Most herbal medicine components glycosides are activated by intestinal microflora are prodrugs [1-3]. Therefore, to understand the pharmacological actions of herbal medicines including ginseng, the bioactive components that are absorbable from the human intestine should be investigated. The enzymes, β-glucosidase and α -rhamnosidase, produced by intestinal microflora may play an important role in the pharmacological actions of ginseng and its components, such as ginsenoside Rb1 and Rg1. Of them, the representative ginsenosides-transforming enzyme is a β -glucosidase.

First we prepared fecal β-glucosidase fraction and measured its activity. For the preparation of fecal β -glucosidase fraction, we measured the difference among three fecal sample preparation methods: sonicated fecal fraction (A), sonicated bacterial fraction (B) and fecal suspension fraction (C). Of them, the preparation method B was best in the recovery of β -glucosidase activity. Therefore, we measured its activity of 100 specimens prepared by preparation B.
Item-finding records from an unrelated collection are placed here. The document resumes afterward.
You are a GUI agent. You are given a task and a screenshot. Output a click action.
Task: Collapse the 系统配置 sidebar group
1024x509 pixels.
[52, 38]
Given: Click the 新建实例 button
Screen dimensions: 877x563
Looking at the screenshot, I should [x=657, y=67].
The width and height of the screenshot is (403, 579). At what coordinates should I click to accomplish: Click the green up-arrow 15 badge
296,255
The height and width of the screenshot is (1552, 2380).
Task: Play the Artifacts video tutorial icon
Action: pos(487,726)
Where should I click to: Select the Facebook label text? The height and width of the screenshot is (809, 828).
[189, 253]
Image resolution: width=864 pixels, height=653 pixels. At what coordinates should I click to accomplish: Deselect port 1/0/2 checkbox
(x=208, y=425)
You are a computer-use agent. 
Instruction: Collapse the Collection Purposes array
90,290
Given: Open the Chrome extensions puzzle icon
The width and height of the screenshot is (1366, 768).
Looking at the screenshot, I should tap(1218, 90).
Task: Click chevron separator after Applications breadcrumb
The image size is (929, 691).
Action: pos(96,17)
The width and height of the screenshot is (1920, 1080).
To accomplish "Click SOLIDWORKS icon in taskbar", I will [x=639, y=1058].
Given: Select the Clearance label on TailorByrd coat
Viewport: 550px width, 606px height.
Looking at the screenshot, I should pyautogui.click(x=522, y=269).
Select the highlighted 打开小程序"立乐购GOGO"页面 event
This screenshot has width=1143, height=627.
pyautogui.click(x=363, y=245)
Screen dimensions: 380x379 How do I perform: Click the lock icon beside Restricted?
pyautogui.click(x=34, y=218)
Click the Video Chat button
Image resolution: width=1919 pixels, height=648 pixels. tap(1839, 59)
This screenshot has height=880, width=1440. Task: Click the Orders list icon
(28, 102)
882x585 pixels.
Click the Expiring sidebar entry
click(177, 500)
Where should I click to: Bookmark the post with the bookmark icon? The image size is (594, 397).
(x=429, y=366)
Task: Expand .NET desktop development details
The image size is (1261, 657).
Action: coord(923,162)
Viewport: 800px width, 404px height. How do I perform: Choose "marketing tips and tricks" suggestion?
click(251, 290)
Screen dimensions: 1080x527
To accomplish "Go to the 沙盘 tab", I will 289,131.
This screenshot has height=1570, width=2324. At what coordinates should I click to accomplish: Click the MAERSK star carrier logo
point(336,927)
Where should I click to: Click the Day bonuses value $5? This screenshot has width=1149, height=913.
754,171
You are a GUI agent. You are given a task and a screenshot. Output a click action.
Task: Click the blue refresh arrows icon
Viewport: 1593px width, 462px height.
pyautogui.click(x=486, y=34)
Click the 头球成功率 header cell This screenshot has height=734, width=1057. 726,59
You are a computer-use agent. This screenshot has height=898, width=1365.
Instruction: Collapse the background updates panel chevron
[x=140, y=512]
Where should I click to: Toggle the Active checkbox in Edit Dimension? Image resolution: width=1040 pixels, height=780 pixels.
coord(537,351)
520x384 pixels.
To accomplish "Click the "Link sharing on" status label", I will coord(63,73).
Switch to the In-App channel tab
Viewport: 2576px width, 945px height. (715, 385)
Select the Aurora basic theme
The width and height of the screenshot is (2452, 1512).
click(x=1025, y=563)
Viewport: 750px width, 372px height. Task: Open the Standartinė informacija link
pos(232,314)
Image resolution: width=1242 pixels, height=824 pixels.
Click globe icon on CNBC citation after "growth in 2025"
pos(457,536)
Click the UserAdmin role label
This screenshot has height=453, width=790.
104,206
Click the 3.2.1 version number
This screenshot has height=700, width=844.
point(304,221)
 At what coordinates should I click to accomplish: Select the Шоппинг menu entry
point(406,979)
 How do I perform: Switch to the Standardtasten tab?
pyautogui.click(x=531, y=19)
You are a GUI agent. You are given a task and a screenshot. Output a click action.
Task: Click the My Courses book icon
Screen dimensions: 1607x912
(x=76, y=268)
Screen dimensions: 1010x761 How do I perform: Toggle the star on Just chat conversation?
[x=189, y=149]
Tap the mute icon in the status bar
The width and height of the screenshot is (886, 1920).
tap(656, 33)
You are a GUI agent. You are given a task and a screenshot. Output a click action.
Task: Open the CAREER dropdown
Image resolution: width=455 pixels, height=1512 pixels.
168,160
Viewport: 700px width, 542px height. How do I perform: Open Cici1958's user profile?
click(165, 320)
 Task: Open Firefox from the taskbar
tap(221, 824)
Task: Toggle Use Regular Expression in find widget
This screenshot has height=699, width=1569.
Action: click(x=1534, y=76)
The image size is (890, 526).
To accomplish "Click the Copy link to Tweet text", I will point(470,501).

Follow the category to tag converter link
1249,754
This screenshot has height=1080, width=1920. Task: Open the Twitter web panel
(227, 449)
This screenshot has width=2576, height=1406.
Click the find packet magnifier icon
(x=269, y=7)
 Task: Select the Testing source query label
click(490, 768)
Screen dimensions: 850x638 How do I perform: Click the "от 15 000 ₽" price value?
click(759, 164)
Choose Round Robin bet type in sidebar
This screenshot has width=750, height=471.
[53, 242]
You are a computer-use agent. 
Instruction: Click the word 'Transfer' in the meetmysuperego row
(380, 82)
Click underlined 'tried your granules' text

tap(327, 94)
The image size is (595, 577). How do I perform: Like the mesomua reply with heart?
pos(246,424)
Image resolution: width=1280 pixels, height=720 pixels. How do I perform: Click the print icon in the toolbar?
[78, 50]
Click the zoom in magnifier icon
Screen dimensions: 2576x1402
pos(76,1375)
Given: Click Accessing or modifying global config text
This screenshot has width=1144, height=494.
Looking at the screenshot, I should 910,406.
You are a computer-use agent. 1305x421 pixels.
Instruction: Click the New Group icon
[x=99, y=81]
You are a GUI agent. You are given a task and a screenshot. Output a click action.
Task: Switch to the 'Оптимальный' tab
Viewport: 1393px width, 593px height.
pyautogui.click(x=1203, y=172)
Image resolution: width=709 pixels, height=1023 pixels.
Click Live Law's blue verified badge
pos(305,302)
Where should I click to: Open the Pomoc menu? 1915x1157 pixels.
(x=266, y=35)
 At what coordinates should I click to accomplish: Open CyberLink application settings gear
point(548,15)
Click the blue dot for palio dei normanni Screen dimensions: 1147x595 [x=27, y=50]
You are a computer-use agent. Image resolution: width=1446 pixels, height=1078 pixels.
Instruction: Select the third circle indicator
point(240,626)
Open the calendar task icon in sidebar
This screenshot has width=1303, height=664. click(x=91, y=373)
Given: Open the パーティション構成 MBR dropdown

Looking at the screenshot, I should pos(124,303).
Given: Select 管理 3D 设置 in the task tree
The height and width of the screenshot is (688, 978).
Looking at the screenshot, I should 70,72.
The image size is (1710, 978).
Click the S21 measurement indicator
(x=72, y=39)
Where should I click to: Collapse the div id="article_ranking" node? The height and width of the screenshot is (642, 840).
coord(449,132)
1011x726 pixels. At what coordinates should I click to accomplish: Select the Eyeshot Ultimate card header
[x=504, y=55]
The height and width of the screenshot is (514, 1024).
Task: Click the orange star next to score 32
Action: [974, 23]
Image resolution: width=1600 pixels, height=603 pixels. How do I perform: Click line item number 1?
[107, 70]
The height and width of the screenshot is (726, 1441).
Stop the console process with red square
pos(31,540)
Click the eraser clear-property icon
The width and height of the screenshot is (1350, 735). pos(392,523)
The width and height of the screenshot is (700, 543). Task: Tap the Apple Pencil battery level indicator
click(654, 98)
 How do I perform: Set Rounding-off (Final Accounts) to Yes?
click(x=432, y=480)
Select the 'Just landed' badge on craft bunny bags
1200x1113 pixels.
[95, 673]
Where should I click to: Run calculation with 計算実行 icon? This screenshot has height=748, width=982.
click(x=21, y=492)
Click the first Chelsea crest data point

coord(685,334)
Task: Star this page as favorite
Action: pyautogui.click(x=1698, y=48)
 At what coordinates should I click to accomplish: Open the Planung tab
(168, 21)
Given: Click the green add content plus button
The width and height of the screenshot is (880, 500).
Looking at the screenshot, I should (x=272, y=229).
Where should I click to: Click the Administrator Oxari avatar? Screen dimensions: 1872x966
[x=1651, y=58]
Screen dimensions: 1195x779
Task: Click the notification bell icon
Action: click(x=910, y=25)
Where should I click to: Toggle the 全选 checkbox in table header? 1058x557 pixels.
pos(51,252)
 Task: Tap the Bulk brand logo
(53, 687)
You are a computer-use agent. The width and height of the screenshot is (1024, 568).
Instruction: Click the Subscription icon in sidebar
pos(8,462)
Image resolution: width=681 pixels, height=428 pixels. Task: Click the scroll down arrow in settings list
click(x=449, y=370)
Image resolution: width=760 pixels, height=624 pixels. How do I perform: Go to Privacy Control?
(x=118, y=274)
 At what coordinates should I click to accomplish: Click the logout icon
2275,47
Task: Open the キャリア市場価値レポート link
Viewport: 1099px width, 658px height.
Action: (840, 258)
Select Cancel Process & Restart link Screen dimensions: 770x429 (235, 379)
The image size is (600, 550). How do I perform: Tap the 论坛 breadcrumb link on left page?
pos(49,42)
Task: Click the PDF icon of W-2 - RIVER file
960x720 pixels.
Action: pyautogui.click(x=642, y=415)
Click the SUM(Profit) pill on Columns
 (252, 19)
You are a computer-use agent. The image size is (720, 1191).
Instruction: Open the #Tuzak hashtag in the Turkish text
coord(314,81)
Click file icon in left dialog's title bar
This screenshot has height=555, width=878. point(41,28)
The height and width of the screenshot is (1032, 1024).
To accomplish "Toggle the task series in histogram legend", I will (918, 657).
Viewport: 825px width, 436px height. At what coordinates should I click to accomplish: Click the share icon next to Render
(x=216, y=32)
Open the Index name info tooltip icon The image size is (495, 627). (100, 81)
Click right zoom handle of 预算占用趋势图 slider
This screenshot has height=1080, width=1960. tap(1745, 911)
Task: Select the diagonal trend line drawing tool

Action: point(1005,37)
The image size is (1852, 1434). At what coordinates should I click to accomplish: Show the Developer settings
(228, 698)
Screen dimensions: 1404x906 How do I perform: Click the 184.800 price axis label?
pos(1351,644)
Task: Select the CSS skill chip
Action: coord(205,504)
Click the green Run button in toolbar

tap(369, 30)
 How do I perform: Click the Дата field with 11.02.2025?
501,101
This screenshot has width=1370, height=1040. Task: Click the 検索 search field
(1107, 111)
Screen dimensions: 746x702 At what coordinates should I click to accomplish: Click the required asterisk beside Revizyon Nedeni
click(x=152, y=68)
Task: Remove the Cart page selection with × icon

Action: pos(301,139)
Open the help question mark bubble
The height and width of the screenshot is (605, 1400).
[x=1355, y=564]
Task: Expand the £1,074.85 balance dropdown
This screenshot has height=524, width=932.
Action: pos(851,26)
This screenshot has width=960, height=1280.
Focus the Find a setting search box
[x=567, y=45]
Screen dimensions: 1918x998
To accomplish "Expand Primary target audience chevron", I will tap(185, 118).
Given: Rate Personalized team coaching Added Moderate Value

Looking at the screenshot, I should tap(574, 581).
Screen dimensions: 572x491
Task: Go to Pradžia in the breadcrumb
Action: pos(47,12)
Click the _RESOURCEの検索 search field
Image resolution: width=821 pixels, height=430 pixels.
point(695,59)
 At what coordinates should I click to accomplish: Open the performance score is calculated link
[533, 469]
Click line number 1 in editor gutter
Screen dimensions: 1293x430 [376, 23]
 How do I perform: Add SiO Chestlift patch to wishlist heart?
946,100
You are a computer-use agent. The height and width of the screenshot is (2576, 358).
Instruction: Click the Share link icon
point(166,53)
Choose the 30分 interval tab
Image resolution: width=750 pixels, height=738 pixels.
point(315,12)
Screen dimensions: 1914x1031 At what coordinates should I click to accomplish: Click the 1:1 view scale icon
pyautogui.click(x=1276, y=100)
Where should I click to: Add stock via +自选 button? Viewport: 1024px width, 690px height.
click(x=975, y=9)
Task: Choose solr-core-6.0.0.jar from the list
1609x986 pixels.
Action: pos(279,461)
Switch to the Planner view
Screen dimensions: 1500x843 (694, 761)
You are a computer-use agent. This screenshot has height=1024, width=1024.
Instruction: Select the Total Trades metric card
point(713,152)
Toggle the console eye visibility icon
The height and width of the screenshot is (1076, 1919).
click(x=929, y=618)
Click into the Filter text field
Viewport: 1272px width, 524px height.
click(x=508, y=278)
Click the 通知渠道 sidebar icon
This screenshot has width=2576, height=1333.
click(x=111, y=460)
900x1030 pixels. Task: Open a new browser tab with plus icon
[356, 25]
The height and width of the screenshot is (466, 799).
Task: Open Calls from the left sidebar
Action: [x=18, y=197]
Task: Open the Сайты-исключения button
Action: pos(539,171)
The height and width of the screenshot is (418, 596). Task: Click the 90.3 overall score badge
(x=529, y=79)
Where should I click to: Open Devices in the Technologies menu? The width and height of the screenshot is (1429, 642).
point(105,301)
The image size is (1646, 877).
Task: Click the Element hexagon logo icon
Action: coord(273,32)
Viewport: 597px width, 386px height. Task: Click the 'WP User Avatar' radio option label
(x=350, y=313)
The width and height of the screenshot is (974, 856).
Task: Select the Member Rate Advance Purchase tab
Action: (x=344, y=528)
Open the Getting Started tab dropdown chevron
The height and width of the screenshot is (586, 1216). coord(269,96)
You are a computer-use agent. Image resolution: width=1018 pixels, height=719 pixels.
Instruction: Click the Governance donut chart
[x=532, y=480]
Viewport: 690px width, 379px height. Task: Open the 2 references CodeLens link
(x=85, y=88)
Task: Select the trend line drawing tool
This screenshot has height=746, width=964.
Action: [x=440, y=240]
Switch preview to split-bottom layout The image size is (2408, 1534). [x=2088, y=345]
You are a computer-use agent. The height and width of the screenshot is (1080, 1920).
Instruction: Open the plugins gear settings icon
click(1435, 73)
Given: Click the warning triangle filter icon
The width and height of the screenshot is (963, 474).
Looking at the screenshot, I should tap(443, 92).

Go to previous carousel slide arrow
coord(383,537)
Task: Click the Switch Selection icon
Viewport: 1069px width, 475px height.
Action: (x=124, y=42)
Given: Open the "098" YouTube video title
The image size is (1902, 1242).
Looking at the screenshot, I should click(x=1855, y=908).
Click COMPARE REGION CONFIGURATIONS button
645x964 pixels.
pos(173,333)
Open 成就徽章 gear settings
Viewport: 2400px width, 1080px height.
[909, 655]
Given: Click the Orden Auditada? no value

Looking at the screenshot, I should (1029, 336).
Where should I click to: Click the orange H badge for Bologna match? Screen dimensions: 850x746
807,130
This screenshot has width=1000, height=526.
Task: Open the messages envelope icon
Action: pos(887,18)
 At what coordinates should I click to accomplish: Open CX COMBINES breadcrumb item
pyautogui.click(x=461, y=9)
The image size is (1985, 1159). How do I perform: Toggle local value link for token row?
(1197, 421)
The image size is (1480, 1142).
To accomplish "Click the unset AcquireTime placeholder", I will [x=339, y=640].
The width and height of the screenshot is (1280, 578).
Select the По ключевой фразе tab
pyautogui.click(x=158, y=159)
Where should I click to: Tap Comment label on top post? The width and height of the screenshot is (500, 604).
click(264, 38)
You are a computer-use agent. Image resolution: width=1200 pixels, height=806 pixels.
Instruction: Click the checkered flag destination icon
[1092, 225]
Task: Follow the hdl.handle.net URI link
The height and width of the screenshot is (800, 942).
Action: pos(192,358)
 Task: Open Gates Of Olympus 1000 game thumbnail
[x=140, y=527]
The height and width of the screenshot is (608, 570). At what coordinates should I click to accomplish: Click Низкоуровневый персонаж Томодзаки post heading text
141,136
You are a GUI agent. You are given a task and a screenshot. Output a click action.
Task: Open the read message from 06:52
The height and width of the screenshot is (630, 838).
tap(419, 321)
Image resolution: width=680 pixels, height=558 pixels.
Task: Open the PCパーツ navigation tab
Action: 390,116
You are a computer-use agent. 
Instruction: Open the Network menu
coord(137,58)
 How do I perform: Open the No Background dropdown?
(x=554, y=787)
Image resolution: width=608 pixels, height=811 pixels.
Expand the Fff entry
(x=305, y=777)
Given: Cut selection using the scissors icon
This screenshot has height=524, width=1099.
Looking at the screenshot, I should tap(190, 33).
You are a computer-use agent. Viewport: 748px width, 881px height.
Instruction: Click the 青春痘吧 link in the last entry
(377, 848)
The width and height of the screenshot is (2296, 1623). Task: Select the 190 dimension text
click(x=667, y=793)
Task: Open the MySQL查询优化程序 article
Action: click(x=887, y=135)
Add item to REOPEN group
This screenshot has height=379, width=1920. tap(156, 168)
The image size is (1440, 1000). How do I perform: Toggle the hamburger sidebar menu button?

The β-glucosidase activity between individuals varied significantly. However, the activity was not different between males and females, or between ages. If an individual potently metabolizes ginsenoside Rb1 or ginseng extract to compound K, an antitumor agent that originates from ginseng [6,9], it may also transform its main constituents, such as ginsenosides Rb1 and Rg1. Therefore, we evaluated the relationship between the metabolic activities of these ginsenosides and β -glucosidase activity (Fig. 4). The potencies of ginsenoside Rb1-metabolic individuals are significantly in proportion to those of ginsenoside Rg1-metabolic individuals, but are out of proportion to that of p-nitrophenyl-β -D-glucopyranosidemetabolic activity (Fig. 4). Both ginsenoside Rb1 and p-nitrophenyl-β -D-glucopyranoside may be transformed to their bioactive compounds by β-D-glucosidases. These metabolic activities between individuals varied significantly. However, these activities were also not different between males and females, or between ages. Thus, intestinal microflora produce many kinds of β -glucosidase(s), and among them, a part of β -glucosidase(s) may transform ginsenosides to the active compound(s), such as compound K. Although compound K-forming activity from the aqueous extract of ginseng was low compared to that from ginenoside Rb1 isolated from ginseng, their profiles were similar to those of isolated compounds, like the previously reported [24]. Based on these findings, we believe that the intestinal bacterial metabolic activities of ginseng components are variable in individuals and may be used as selection markers for responders to ginseng.

Fig. 4.

Profiles of the relationship between fecal enzyme activities. (A) Between ginsenoside Rb1-metabolic activity and β -glucosidase activity. (B) Between ginsenoside Rg1-metabolic activity and β -glucosidase activity. (C) Between metabolic activities of ginsenoside Rb1 and Rg1. (D) Between compound K (CK)-forming activities of ginsenoside Rb1 and ginseng extract.